* **What you will do**: Please update all of the records below by replacing "At what coordinates should I click to accomplish" with "Where should I click to complete this task" wherever it occurs, leaving everything else unchanged.

* **Record set**:
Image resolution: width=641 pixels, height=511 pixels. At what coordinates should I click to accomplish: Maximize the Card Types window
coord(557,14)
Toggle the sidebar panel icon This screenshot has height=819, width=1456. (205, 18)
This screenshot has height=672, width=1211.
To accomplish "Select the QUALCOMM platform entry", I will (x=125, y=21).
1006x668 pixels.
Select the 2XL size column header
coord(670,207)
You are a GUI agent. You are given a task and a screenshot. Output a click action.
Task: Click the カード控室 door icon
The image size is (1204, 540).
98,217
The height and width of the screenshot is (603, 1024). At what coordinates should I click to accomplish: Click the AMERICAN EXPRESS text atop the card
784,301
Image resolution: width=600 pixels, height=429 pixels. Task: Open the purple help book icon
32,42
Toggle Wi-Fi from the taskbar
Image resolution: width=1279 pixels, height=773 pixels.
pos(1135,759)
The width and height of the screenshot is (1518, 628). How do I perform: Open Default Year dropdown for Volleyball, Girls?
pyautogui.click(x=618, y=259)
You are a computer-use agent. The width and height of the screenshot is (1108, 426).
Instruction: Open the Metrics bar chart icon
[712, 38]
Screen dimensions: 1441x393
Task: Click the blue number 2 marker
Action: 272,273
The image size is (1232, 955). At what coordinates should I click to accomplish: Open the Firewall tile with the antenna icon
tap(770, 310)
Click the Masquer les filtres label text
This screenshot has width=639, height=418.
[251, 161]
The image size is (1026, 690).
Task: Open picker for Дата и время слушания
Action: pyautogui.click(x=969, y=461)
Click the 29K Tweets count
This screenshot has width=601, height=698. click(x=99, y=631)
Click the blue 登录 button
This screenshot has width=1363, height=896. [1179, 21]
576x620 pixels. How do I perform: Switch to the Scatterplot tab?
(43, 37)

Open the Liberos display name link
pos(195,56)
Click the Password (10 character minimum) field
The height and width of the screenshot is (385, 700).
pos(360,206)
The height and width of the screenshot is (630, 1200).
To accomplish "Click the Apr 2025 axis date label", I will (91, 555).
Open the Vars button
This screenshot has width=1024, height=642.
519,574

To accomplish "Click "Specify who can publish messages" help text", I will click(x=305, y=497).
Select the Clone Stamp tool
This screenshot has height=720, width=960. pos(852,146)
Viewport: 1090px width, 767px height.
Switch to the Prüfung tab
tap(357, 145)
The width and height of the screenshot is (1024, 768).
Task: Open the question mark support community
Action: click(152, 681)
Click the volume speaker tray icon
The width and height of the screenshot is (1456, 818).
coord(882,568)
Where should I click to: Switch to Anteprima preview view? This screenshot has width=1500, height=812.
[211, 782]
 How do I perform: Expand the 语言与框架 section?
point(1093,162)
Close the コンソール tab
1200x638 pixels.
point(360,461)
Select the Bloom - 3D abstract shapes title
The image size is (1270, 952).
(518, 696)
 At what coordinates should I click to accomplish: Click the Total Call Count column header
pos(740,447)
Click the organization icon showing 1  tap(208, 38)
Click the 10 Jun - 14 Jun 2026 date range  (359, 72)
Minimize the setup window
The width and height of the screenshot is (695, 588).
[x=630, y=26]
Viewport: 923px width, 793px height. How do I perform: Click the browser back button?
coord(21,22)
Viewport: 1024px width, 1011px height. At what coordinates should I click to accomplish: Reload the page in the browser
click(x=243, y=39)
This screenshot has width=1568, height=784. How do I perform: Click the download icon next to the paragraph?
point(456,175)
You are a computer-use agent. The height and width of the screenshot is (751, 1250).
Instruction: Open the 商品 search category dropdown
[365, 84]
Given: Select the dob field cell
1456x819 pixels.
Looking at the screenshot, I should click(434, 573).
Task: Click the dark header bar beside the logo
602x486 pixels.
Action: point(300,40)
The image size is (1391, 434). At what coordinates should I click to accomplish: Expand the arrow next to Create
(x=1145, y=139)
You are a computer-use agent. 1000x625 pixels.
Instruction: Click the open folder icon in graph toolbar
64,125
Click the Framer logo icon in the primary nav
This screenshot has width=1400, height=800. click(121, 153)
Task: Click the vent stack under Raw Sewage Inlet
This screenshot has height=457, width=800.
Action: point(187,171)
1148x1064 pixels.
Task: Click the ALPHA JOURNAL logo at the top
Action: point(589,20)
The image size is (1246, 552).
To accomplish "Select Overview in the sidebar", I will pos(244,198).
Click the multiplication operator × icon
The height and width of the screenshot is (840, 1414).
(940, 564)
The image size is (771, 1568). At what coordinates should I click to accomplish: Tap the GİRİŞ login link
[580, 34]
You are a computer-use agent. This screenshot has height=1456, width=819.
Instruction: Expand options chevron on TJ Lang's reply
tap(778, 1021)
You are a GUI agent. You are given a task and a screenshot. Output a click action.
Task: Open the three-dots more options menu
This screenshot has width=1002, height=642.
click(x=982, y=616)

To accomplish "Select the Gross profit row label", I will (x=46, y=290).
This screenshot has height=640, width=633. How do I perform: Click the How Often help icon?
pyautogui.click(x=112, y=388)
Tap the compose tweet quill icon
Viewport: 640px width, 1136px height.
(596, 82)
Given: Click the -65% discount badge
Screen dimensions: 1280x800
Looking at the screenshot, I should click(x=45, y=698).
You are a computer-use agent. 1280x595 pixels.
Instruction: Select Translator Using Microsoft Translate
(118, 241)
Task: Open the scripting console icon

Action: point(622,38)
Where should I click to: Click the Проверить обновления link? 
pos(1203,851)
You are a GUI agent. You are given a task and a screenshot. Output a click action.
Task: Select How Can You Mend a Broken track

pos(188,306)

* **Solution below**:
Image resolution: width=641 pixels, height=511 pixels. Where should I click to complete this task: Maximize the Card Types window
coord(557,14)
Toggle the sidebar panel icon This screenshot has height=819, width=1456. (205, 18)
This screenshot has height=672, width=1211.
To accomplish "Select the QUALCOMM platform entry", I will (x=125, y=21).
1006x668 pixels.
Select the 2XL size column header
coord(670,207)
You are a GUI agent. You are given a task and a screenshot. Output a click action.
Task: Click the カード控室 door icon
The image size is (1204, 540).
98,217
The height and width of the screenshot is (603, 1024). Where should I click to complete this task: Click the AMERICAN EXPRESS text atop the card
784,301
Image resolution: width=600 pixels, height=429 pixels. Task: Open the purple help book icon
32,42
Toggle Wi-Fi from the taskbar
Image resolution: width=1279 pixels, height=773 pixels.
pos(1135,759)
The width and height of the screenshot is (1518, 628). How do I perform: Open Default Year dropdown for Volleyball, Girls?
pyautogui.click(x=618, y=259)
You are a computer-use agent. The width and height of the screenshot is (1108, 426).
Instruction: Open the Metrics bar chart icon
[712, 38]
Screen dimensions: 1441x393
Task: Click the blue number 2 marker
Action: 272,273
The image size is (1232, 955). Where should I click to complete this task: Open the Firewall tile with the antenna icon
tap(770, 310)
Click the Masquer les filtres label text
This screenshot has width=639, height=418.
[251, 161]
The image size is (1026, 690).
Task: Open picker for Дата и время слушания
Action: pyautogui.click(x=969, y=461)
Click the 29K Tweets count
This screenshot has width=601, height=698. click(x=99, y=631)
Click the blue 登录 button
This screenshot has width=1363, height=896. [1179, 21]
576x620 pixels. How do I perform: Switch to the Scatterplot tab?
(43, 37)

Open the Liberos display name link
pos(195,56)
Click the Password (10 character minimum) field
The height and width of the screenshot is (385, 700).
pos(360,206)
The height and width of the screenshot is (630, 1200).
To accomplish "Click the Apr 2025 axis date label", I will (91, 555).
Open the Vars button
This screenshot has width=1024, height=642.
519,574

To accomplish "Click "Specify who can publish messages" help text", I will click(x=305, y=497).
Select the Clone Stamp tool
This screenshot has height=720, width=960. pos(852,146)
Viewport: 1090px width, 767px height.
Switch to the Prüfung tab
tap(357, 145)
The width and height of the screenshot is (1024, 768).
Task: Open the question mark support community
Action: click(152, 681)
Click the volume speaker tray icon
The width and height of the screenshot is (1456, 818).
coord(882,568)
Where should I click to: Switch to Anteprima preview view? This screenshot has width=1500, height=812.
[211, 782]
 How do I perform: Expand the 语言与框架 section?
point(1093,162)
Close the コンソール tab
1200x638 pixels.
point(360,461)
Select the Bloom - 3D abstract shapes title
The image size is (1270, 952).
(518, 696)
 Where should I click to complete this task: Click the Total Call Count column header
pos(740,447)
Click the organization icon showing 1  tap(208, 38)
Click the 10 Jun - 14 Jun 2026 date range  (359, 72)
Minimize the setup window
The width and height of the screenshot is (695, 588).
[x=630, y=26]
Viewport: 923px width, 793px height. How do I perform: Click the browser back button?
coord(21,22)
Viewport: 1024px width, 1011px height. Where should I click to complete this task: Reload the page in the browser
click(x=243, y=39)
This screenshot has width=1568, height=784. How do I perform: Click the download icon next to the paragraph?
point(456,175)
You are a computer-use agent. The height and width of the screenshot is (751, 1250).
Instruction: Open the 商品 search category dropdown
[365, 84]
Given: Select the dob field cell
1456x819 pixels.
Looking at the screenshot, I should click(434, 573).
Task: Click the dark header bar beside the logo
602x486 pixels.
Action: point(300,40)
The image size is (1391, 434). Where should I click to complete this task: Expand the arrow next to Create
(x=1145, y=139)
You are a computer-use agent. 1000x625 pixels.
Instruction: Click the open folder icon in graph toolbar
64,125
Click the Framer logo icon in the primary nav
This screenshot has width=1400, height=800. click(121, 153)
Task: Click the vent stack under Raw Sewage Inlet
This screenshot has height=457, width=800.
Action: point(187,171)
1148x1064 pixels.
Task: Click the ALPHA JOURNAL logo at the top
Action: point(589,20)
The image size is (1246, 552).
To accomplish "Select Overview in the sidebar", I will pos(244,198).
Click the multiplication operator × icon
The height and width of the screenshot is (840, 1414).
(940, 564)
The image size is (771, 1568). Where should I click to complete this task: Tap the GİRİŞ login link
[580, 34]
You are a computer-use agent. This screenshot has height=1456, width=819.
Instruction: Expand options chevron on TJ Lang's reply
tap(778, 1021)
You are a GUI agent. You are given a task and a screenshot. Output a click action.
Task: Open the three-dots more options menu
This screenshot has width=1002, height=642.
click(x=982, y=616)

To accomplish "Select the Gross profit row label", I will (x=46, y=290).
This screenshot has height=640, width=633. How do I perform: Click the How Often help icon?
pyautogui.click(x=112, y=388)
Tap the compose tweet quill icon
Viewport: 640px width, 1136px height.
(596, 82)
Given: Click the -65% discount badge
Screen dimensions: 1280x800
Looking at the screenshot, I should click(x=45, y=698).
You are a computer-use agent. 1280x595 pixels.
Instruction: Select Translator Using Microsoft Translate
(118, 241)
Task: Open the scripting console icon

Action: point(622,38)
Where should I click to: Click the Проверить обновления link? 
pos(1203,851)
You are a GUI agent. You are given a task and a screenshot. Output a click action.
Task: Select How Can You Mend a Broken track

pos(188,306)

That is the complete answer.